Problem 1:
Rewrite the entries from the line containing "Viewport: 810px width, 573px height." through the line containing "coord(718,28)", with "Viewport" replaced by "Display area" and everything else kept the same.

The manuscript is suggested to be accepted after the following issues are addressed.

1)             The writing style of the paper is good in some sections and not so good in other, there are many formatting typos (missing subscripts and superscripts, missing spaces between numbers and units, upper and lower case letters are mixed up (PH, x-ray), etc.). In addition, the language of Sections 2 and 3 should be polished thoroughly.

2)             The references are of wrong format, see MS preparation instructions https://www.mdpi.com/journal/nanomaterials/instructions/ (reference numbers should be placed in square brackets [ ], etc.). In addition, due to an incorrect reference management template, the journal title is omitted from the reference list for more than half of the articles, the reference list does not include DOI.

3)             No uniformity in data presentation. In Section 2 and Figure 5 the C-rates are given as C/20, C/10, etc., and wrongly denoted as “velocities” (section 3), in Introduction and Section 3.2 C-rates are given as 0.2 C, 0.5 C, etc.

4)             Sections 2 and 3. The following experimental details are missing:

- what was the carbon content in the synthesized LiFePO4/C powder?

Text and item location entries
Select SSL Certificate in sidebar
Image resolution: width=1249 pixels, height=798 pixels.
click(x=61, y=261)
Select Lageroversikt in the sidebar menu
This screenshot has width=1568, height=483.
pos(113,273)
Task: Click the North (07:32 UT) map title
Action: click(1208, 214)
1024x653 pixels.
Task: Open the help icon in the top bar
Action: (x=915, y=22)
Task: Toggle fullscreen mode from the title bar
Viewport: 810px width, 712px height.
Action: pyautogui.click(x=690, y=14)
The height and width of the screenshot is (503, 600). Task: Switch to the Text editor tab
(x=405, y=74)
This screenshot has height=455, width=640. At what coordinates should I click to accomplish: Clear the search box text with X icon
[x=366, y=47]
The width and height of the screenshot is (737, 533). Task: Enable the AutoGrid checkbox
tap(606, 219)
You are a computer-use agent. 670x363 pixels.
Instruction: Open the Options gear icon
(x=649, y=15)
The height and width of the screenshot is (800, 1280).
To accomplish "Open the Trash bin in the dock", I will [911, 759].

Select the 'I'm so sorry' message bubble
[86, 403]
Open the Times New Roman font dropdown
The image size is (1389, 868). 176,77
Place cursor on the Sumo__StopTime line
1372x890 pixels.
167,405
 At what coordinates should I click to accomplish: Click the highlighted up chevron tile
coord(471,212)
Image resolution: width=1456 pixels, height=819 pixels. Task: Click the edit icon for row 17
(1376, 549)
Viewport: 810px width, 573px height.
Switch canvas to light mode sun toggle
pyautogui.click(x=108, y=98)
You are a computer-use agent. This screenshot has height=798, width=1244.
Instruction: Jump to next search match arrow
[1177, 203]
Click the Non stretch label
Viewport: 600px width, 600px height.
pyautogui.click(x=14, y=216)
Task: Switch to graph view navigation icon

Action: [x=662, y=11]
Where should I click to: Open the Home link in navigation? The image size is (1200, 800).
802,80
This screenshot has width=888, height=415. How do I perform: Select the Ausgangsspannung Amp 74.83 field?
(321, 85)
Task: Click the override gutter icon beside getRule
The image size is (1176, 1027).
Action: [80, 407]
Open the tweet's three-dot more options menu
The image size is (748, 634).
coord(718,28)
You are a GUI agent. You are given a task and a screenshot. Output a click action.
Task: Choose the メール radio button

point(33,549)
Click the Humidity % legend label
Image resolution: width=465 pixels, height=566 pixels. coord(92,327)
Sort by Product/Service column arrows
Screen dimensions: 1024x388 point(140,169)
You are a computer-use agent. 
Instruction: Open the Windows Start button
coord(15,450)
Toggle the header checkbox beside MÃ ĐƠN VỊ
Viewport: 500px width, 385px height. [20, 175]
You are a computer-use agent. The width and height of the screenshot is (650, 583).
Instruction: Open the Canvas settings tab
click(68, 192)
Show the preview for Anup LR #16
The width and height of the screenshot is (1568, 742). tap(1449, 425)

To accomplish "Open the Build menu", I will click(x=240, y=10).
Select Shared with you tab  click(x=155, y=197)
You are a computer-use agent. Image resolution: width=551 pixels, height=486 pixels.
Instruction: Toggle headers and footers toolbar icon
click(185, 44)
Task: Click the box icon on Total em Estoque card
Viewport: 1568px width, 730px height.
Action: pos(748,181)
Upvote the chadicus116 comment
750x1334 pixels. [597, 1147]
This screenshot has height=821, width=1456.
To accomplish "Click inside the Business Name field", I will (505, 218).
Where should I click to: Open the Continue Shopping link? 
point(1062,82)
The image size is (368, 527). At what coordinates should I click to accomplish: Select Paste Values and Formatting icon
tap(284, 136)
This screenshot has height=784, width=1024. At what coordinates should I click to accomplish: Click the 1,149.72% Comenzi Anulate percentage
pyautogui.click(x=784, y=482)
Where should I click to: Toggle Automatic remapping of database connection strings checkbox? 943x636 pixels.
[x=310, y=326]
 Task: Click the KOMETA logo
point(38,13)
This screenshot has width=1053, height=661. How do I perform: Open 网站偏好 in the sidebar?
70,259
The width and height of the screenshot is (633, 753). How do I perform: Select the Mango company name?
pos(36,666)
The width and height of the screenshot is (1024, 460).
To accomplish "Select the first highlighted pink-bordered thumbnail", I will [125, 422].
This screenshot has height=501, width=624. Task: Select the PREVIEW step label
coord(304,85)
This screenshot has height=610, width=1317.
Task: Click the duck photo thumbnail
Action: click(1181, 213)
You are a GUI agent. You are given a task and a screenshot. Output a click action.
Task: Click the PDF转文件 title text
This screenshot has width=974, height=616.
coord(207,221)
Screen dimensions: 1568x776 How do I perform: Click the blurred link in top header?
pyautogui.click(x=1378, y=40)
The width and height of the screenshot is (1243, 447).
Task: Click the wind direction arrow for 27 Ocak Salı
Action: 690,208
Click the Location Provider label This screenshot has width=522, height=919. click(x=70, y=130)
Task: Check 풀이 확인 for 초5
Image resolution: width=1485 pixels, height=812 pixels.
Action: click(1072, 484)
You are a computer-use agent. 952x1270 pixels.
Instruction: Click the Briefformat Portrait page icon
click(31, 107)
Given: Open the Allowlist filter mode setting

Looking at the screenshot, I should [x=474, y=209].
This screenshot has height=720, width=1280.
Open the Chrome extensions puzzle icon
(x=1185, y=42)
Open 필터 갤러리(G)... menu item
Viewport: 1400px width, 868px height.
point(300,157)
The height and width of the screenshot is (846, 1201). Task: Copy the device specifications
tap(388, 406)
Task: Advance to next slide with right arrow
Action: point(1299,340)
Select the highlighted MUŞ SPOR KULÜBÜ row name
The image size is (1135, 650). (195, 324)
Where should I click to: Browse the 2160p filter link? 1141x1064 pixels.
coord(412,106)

Problem 2:
Continue the reviewer's comments on the LiFePO4/C manuscript from the point where they stop.

Expected answer 1:
Display area: 810px width, 573px height.
Switch canvas to light mode sun toggle
pyautogui.click(x=108, y=98)
You are a computer-use agent. This screenshot has height=798, width=1244.
Instruction: Jump to next search match arrow
[1177, 203]
Click the Non stretch label
Display area: 600px width, 600px height.
pyautogui.click(x=14, y=216)
Task: Switch to graph view navigation icon

Action: [x=662, y=11]
Where should I click to: Open the Home link in navigation? The image size is (1200, 800).
802,80
This screenshot has width=888, height=415. How do I perform: Select the Ausgangsspannung Amp 74.83 field?
(321, 85)
Task: Click the override gutter icon beside getRule
The image size is (1176, 1027).
Action: [80, 407]
Open the tweet's three-dot more options menu
The image size is (748, 634).
coord(718,28)

Expected answer 2:
- 10 wt% of PVDF should refer to dry PVDF, not to its 6% commercial solution in NMP

- how the porosity of the electrodes was measured?

- what solvents were used to prepare LiPF6-based electrolyte?

- how good was the long-term cycling performance of the cell, what was the capacity decay over 1000 cycles? (corresponding figure should be provided)

- at what potential was the EIS spectrum measured? How long was the cell previously cycled and in what conditions? (the cell 'biography' may affect the result greatly)

5) Another case of inconsistency and inaccuracy in the MS:

Lines 219-223 present accurate description of LFP morphology of particles with plate-like shape (sheets, platelets) “Results show powder is mostly composed of homogeneous nano-sized primary particles with an approximate size of 40nm (width) 220 and 180 nm (length) and 35nm (thickness) with a plate-like shape, as expected when using EG as a solvent (Ludwig et al., 2016). These particles are agglomerated into secondary particles sharing sheet or plate shape, as shown in Fig. 4a., reaching a size between 40nm (width) and 900 nm (length). “

But in Conclusions, Lines 323-327, the LFP particles are referred as “dish-shaped” and “nano-silver plates”. (“Dish-shaped LiFePO4 nanocrystals have been prepared by a green solvothermal synthesis. …. Although the method allowed a single crystalline phase synthesis, nano-silver plates size has been found to be larger than desired due to secondary particles formation associated with reaction time in the reactor.”)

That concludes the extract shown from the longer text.